## Instructions
#1 In the H3N2 report, condense the paragraph beginning "In the April 12 Morbidity and Mortality Weekly Report" into a bulleted list that keeps its main facts.
#2 Decide whether each statement agrees with the H3N2 report, answering yes or no and quoting the words of the report that settle it:
(a) Eleven of the 12 cases occurred in children younger than 10 years of age.
(b) All of the affected patients had recent exposure to swine.
(c) The variant viruses had acquired the M gene from the influenza A (H1N1)pdm09 virus.
#3 Continue the H3N2 report from its final sentence onward.

Emergence of 'new gene constellation' for influenza A (H3N2)
CDC reports 12 cases of human infection with influenza A (H3N2) variant viruses involving genes from avian, swine, and human viruses that had acquired the M gene from the influenza A (H1N1)pdm09 virus.
CDC reported the emergence of a "new gene constellation" for influenza A (H3N2) and its temporal association with 12 human infections of A (H3N2)v, leading the agency to state that a better understanding is needed of the ability of these viruses to cause human infection and the degree to which current seasonal influenza vaccines might generate cross-reactive antibodies to them.
In the April 12 Morbidity and Mortality Weekly Report (MMWR), CDC reported that since August 2011, it had gained knowledge of 12 cases of human infection with influenza A (H3N2) variant viruses involving genes from avian, swine, and human viruses (i.e., A [H3N2]v) that had acquired the M gene from the influenza A (H1N1)pdm09 virus. Of the cases, 11 were among children younger than 10 years of age and, for 6, the affected patients were not reported to have had recent exposure to swine, indicating that human transmission had occurred.

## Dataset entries
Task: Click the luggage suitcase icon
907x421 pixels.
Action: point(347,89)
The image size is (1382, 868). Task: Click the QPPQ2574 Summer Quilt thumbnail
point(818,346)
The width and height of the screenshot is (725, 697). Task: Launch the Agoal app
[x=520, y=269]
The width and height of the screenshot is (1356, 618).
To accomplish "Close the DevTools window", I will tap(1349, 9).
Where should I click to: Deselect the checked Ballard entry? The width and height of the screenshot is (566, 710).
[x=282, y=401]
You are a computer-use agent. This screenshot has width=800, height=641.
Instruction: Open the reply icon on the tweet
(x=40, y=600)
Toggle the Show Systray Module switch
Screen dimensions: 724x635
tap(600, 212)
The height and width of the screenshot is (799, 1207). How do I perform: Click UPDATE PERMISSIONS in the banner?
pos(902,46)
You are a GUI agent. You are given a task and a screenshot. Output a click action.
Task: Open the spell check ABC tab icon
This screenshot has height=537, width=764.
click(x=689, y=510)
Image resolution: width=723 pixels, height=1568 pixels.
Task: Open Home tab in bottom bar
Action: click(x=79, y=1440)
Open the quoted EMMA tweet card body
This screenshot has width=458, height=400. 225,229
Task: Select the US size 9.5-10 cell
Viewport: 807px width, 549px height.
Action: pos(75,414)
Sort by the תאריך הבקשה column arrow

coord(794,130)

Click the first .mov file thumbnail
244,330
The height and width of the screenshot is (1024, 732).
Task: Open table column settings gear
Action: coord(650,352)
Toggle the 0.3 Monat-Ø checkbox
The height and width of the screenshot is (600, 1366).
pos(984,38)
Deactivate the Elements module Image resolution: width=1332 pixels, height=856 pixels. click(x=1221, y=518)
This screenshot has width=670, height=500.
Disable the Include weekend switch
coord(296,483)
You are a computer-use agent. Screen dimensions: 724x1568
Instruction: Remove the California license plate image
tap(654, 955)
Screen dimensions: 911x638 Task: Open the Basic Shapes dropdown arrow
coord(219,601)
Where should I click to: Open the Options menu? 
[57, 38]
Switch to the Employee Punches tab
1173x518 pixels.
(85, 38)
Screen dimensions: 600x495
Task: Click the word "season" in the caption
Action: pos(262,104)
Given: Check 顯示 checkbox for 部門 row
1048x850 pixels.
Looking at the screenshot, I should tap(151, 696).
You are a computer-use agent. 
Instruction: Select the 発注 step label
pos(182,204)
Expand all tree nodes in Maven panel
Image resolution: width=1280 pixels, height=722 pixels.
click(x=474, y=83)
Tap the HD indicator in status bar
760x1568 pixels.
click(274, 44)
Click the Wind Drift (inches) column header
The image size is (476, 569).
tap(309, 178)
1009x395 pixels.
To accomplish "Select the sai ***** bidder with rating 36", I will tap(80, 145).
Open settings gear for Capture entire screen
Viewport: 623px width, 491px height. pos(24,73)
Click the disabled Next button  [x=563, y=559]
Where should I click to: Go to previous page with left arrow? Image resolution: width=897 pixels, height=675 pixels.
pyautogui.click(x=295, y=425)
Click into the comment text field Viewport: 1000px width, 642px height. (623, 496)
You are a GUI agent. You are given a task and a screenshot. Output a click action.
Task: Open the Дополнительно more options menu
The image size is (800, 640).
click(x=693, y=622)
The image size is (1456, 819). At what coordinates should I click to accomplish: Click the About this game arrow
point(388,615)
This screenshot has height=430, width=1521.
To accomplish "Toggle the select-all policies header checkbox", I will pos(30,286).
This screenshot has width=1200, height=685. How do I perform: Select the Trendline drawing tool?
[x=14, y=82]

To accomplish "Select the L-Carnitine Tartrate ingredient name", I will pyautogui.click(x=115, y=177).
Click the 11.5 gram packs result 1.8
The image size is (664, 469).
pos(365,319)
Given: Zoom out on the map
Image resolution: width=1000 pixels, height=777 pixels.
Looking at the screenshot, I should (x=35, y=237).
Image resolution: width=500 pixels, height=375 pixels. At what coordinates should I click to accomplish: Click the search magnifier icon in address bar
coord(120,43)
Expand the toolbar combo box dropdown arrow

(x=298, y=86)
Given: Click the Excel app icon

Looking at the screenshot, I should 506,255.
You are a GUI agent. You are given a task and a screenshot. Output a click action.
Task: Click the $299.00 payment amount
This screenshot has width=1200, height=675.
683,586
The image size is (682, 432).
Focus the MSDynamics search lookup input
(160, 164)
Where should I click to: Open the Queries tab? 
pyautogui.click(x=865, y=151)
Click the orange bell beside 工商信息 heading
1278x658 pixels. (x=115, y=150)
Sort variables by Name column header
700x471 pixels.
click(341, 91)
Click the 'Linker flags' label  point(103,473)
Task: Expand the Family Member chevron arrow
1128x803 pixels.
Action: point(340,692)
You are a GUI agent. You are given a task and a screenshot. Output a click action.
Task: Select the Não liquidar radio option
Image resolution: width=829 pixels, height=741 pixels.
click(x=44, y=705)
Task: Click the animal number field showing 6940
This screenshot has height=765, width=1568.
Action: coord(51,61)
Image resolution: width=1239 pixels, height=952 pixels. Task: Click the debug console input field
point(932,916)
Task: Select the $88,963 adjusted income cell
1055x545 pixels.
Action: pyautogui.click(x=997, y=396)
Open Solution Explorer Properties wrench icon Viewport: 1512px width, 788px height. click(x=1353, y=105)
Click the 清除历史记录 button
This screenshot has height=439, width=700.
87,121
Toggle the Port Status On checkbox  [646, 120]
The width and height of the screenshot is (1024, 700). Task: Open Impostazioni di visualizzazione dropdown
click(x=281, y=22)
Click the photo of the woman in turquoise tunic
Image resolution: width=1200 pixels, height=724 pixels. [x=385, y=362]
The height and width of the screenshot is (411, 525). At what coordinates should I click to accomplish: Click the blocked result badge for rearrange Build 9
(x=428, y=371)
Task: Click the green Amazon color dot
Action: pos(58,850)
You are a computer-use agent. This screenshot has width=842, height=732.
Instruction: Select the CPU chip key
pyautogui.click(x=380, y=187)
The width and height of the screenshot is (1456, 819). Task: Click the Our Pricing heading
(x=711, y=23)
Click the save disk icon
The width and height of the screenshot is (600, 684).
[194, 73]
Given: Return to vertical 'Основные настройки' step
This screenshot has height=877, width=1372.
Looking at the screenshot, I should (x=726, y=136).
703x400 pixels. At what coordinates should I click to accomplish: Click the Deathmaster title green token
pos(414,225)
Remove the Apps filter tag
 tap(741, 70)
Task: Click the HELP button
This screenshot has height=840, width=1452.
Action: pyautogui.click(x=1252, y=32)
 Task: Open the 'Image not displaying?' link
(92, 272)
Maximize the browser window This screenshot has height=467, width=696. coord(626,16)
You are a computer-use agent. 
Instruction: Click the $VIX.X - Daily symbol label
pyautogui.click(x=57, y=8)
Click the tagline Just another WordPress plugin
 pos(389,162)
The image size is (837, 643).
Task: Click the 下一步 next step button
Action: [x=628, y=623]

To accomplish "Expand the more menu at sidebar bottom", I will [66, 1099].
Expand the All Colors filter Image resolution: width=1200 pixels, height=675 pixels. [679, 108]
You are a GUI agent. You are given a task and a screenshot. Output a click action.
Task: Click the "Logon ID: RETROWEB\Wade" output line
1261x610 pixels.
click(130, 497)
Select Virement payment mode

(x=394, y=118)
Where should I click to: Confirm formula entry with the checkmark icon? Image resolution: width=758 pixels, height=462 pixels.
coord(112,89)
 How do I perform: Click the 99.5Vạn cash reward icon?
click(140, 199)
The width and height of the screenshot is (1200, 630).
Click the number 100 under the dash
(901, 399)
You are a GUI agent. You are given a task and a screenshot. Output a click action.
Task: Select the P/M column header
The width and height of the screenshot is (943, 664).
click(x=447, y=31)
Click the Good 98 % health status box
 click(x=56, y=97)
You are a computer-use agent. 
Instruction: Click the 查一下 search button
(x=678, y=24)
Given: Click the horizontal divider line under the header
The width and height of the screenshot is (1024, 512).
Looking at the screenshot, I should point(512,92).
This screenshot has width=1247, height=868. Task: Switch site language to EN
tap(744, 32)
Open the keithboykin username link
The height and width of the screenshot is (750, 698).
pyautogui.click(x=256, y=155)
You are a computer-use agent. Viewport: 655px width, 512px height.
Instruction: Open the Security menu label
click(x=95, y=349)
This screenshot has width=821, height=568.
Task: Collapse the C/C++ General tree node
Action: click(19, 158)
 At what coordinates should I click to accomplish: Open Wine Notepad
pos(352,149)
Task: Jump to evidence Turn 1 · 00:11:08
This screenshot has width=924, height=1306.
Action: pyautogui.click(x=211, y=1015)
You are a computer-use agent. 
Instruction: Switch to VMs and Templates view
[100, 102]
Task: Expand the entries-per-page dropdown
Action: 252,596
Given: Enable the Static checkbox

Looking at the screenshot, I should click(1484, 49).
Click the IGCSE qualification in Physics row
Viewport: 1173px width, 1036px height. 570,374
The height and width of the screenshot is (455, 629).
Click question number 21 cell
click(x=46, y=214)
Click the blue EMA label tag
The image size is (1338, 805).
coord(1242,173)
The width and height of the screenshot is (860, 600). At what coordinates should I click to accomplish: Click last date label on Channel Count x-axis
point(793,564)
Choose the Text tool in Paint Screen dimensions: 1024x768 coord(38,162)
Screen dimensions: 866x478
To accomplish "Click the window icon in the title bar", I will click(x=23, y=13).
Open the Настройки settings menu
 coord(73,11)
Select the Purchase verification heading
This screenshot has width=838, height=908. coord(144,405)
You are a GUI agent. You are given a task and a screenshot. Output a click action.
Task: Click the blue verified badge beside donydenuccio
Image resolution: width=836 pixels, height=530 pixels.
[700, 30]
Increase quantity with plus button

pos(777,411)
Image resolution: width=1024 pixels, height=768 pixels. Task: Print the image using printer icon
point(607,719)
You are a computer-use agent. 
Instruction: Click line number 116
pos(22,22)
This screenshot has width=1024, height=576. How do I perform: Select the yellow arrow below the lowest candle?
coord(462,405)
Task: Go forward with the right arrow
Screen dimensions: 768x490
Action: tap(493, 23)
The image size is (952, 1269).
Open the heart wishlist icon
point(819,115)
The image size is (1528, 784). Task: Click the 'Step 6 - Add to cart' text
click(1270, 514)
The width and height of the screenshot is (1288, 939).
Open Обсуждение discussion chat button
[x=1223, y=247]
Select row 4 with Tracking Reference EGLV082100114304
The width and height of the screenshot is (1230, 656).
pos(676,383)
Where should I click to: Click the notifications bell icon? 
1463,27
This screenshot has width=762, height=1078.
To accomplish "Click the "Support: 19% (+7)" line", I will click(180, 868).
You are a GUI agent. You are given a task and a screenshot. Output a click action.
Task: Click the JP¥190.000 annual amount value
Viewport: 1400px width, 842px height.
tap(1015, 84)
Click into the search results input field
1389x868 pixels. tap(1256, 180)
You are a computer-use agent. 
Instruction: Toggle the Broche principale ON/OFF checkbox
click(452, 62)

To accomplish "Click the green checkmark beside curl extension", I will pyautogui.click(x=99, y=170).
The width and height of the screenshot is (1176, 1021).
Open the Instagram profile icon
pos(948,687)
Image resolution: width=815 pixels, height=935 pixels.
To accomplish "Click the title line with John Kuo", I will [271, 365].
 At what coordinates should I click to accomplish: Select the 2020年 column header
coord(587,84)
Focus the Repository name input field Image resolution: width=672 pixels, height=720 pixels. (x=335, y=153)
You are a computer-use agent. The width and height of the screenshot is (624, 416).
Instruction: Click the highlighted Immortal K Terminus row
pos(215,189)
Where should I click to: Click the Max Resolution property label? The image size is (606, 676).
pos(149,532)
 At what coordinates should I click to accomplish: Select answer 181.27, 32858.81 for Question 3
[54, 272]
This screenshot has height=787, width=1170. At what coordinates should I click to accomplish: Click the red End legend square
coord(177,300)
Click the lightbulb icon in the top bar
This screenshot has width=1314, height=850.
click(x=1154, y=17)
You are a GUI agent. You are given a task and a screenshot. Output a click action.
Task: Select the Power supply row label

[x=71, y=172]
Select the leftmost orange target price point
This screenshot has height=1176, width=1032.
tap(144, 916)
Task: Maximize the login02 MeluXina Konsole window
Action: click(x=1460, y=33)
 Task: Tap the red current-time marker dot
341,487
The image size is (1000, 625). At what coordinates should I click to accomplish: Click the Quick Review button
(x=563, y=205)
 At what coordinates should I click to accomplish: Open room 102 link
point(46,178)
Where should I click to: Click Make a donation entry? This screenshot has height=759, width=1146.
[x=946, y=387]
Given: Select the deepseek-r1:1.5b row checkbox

## Answers to each task
#1
- CDC reported this in the April 12 Morbidity and Mortality Weekly Report (MMWR).
- Since August 2011, CDC had learned of 12 human infections with influenza A (H3N2) variant viruses (A [H3N2]v).
- These viruses involved genes from avian, swine, and human viruses and had acquired the M gene from the influenza A (H1N1)pdm09 virus.
- 11 of the cases were in children younger than 10.
- In 6 cases, the patients were not reported to have had recent swine exposure, indicating human transmission.

#2
(a) Yes: "Of the cases, 11 were among children younger than 10 years of age"
(b) No: "for 6, the affected patients were not reported to have had recent exposure to swine"
(c) Yes: "that had acquired the M gene from the influenza A (H1N1)pdm09 virus"

#3
CDC analyzed presence of serum cross-reactive antibody in various age groups that were or were not vaccinated with the 2010–11 seasonal trivalent influenza vaccine (TIV). According to patient age, the following results were reported by the agency:
<10 years: Little or no cross-reactive antibody to A (H3N2)v
<3 years: No effect on cross-reactive antibody levels
≥10 years: Cross-reactive antibody detected in 20% to 30%
Adults: Modest increase in level of cross-reactive A (H3N2)v antibodies
Hemagglutination inhibition (HI) and microneutralization (MN) assays were performed. HI assays detect antibodies that slow the binding of virus to receptors on red blood cells, while MN assays quantify antibodies that neutralize and prevent infection, explained CDC. Serum HI titers of 40 or greater are related to lowered risk for influenza infection among adults. The 50% protective titer for the MN assay is not known; however, research regarding antibody response in patients infected with influenza A (H1N1)pdm09 virus showed that the MN titer was generally twofold higher than the HI titer when the HI titer was 160 or lower. Following this rationale, CDC presented titer achievements of 80 or more for the MN assay.
The agency stated that no evidence of antibodies to A (H3N2)v was found among 20 children aged 6 to 35 months, either before or after receiving the 2010–11 TIV. However, 40% or 45% of children demonstrated seroconversion (i.e., increase in antibody titer of a fourfold or more) to the seasonal A (H3N2) virus contained in the vaccine according to HI and MN assays.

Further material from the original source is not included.